#### What you have to do
The records are to be copied in their entirety, exactly as given.

----------

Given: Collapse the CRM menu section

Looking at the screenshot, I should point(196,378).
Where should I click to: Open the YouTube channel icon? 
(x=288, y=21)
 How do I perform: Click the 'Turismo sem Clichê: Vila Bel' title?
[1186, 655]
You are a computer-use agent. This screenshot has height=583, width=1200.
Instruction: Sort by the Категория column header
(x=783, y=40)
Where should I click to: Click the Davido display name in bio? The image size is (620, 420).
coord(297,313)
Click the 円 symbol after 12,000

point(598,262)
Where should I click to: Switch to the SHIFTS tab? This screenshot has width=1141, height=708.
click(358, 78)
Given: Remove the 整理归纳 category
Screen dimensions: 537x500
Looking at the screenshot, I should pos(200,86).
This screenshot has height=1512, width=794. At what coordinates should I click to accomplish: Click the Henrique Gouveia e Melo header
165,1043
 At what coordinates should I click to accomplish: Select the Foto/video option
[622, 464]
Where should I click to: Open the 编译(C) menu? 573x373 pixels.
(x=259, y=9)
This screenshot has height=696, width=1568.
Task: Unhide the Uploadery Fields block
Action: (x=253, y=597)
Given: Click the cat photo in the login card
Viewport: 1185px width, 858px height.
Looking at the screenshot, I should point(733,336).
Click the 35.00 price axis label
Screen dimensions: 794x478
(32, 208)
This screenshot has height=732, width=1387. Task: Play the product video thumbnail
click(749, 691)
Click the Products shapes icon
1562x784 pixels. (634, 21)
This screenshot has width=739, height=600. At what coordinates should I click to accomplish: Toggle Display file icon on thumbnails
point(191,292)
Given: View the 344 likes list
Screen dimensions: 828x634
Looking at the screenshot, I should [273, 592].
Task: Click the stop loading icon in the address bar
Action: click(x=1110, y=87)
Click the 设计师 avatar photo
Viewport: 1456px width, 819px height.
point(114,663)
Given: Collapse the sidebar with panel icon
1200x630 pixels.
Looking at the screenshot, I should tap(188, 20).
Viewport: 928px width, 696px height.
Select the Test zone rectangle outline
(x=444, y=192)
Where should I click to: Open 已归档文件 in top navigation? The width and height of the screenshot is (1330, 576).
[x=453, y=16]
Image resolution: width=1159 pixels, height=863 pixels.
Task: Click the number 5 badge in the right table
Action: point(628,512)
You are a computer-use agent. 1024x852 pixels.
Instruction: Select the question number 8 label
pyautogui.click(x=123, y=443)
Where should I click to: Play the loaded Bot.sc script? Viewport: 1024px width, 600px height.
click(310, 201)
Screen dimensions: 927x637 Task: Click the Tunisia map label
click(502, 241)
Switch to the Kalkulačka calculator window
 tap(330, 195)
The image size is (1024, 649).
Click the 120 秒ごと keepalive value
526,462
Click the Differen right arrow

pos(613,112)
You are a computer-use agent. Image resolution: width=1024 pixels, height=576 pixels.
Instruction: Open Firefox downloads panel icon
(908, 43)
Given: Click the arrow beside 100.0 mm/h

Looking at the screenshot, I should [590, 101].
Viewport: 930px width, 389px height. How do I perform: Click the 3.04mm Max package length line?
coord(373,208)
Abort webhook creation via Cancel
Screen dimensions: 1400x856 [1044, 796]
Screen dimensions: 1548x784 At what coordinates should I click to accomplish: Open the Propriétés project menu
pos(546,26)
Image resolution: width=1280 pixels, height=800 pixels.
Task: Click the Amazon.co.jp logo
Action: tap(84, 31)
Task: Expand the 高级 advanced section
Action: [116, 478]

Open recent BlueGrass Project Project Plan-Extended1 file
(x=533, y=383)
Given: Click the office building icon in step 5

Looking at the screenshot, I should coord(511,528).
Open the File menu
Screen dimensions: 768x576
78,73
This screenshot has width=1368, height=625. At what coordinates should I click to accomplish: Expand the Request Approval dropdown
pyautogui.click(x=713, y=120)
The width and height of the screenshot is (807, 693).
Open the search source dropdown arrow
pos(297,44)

----------

#### Answer space
Given: Collapse the CRM menu section

Looking at the screenshot, I should point(196,378).
Where should I click to: Open the YouTube channel icon? 
(x=288, y=21)
 How do I perform: Click the 'Turismo sem Clichê: Vila Bel' title?
[1186, 655]
You are a computer-use agent. This screenshot has height=583, width=1200.
Instruction: Sort by the Категория column header
(x=783, y=40)
Where should I click to: Click the Davido display name in bio? The image size is (620, 420).
coord(297,313)
Click the 円 symbol after 12,000

point(598,262)
Where should I click to: Switch to the SHIFTS tab? This screenshot has width=1141, height=708.
click(358, 78)
Given: Remove the 整理归纳 category
Screen dimensions: 537x500
Looking at the screenshot, I should pos(200,86).
This screenshot has height=1512, width=794. At what coordinates should I click to accomplish: Click the Henrique Gouveia e Melo header
165,1043
 At what coordinates should I click to accomplish: Select the Foto/video option
[622, 464]
Where should I click to: Open the 编译(C) menu? 573x373 pixels.
(x=259, y=9)
This screenshot has height=696, width=1568.
Task: Unhide the Uploadery Fields block
Action: (x=253, y=597)
Given: Click the cat photo in the login card
Viewport: 1185px width, 858px height.
Looking at the screenshot, I should point(733,336).
Click the 35.00 price axis label
Screen dimensions: 794x478
(32, 208)
This screenshot has height=732, width=1387. Task: Play the product video thumbnail
click(749, 691)
Click the Products shapes icon
1562x784 pixels. (634, 21)
This screenshot has width=739, height=600. At what coordinates should I click to accomplish: Toggle Display file icon on thumbnails
point(191,292)
Given: View the 344 likes list
Screen dimensions: 828x634
Looking at the screenshot, I should [273, 592].
Task: Click the stop loading icon in the address bar
Action: click(x=1110, y=87)
Click the 设计师 avatar photo
Viewport: 1456px width, 819px height.
point(114,663)
Given: Collapse the sidebar with panel icon
1200x630 pixels.
Looking at the screenshot, I should tap(188, 20).
Viewport: 928px width, 696px height.
Select the Test zone rectangle outline
(x=444, y=192)
Where should I click to: Open 已归档文件 in top navigation? The width and height of the screenshot is (1330, 576).
[x=453, y=16]
Image resolution: width=1159 pixels, height=863 pixels.
Task: Click the number 5 badge in the right table
Action: point(628,512)
You are a computer-use agent. 1024x852 pixels.
Instruction: Select the question number 8 label
pyautogui.click(x=123, y=443)
Where should I click to: Play the loaded Bot.sc script? Viewport: 1024px width, 600px height.
click(310, 201)
Screen dimensions: 927x637 Task: Click the Tunisia map label
click(502, 241)
Switch to the Kalkulačka calculator window
 tap(330, 195)
The image size is (1024, 649).
Click the 120 秒ごと keepalive value
526,462
Click the Differen right arrow

pos(613,112)
You are a computer-use agent. Image resolution: width=1024 pixels, height=576 pixels.
Instruction: Open Firefox downloads panel icon
(908, 43)
Given: Click the arrow beside 100.0 mm/h

Looking at the screenshot, I should [590, 101].
Viewport: 930px width, 389px height. How do I perform: Click the 3.04mm Max package length line?
coord(373,208)
Abort webhook creation via Cancel
Screen dimensions: 1400x856 [1044, 796]
Screen dimensions: 1548x784 At what coordinates should I click to accomplish: Open the Propriétés project menu
pos(546,26)
Image resolution: width=1280 pixels, height=800 pixels.
Task: Click the Amazon.co.jp logo
Action: tap(84, 31)
Task: Expand the 高级 advanced section
Action: [116, 478]

Open recent BlueGrass Project Project Plan-Extended1 file
(x=533, y=383)
Given: Click the office building icon in step 5

Looking at the screenshot, I should coord(511,528).
Open the File menu
Screen dimensions: 768x576
78,73
This screenshot has width=1368, height=625. At what coordinates should I click to accomplish: Expand the Request Approval dropdown
pyautogui.click(x=713, y=120)
The width and height of the screenshot is (807, 693).
Open the search source dropdown arrow
pos(297,44)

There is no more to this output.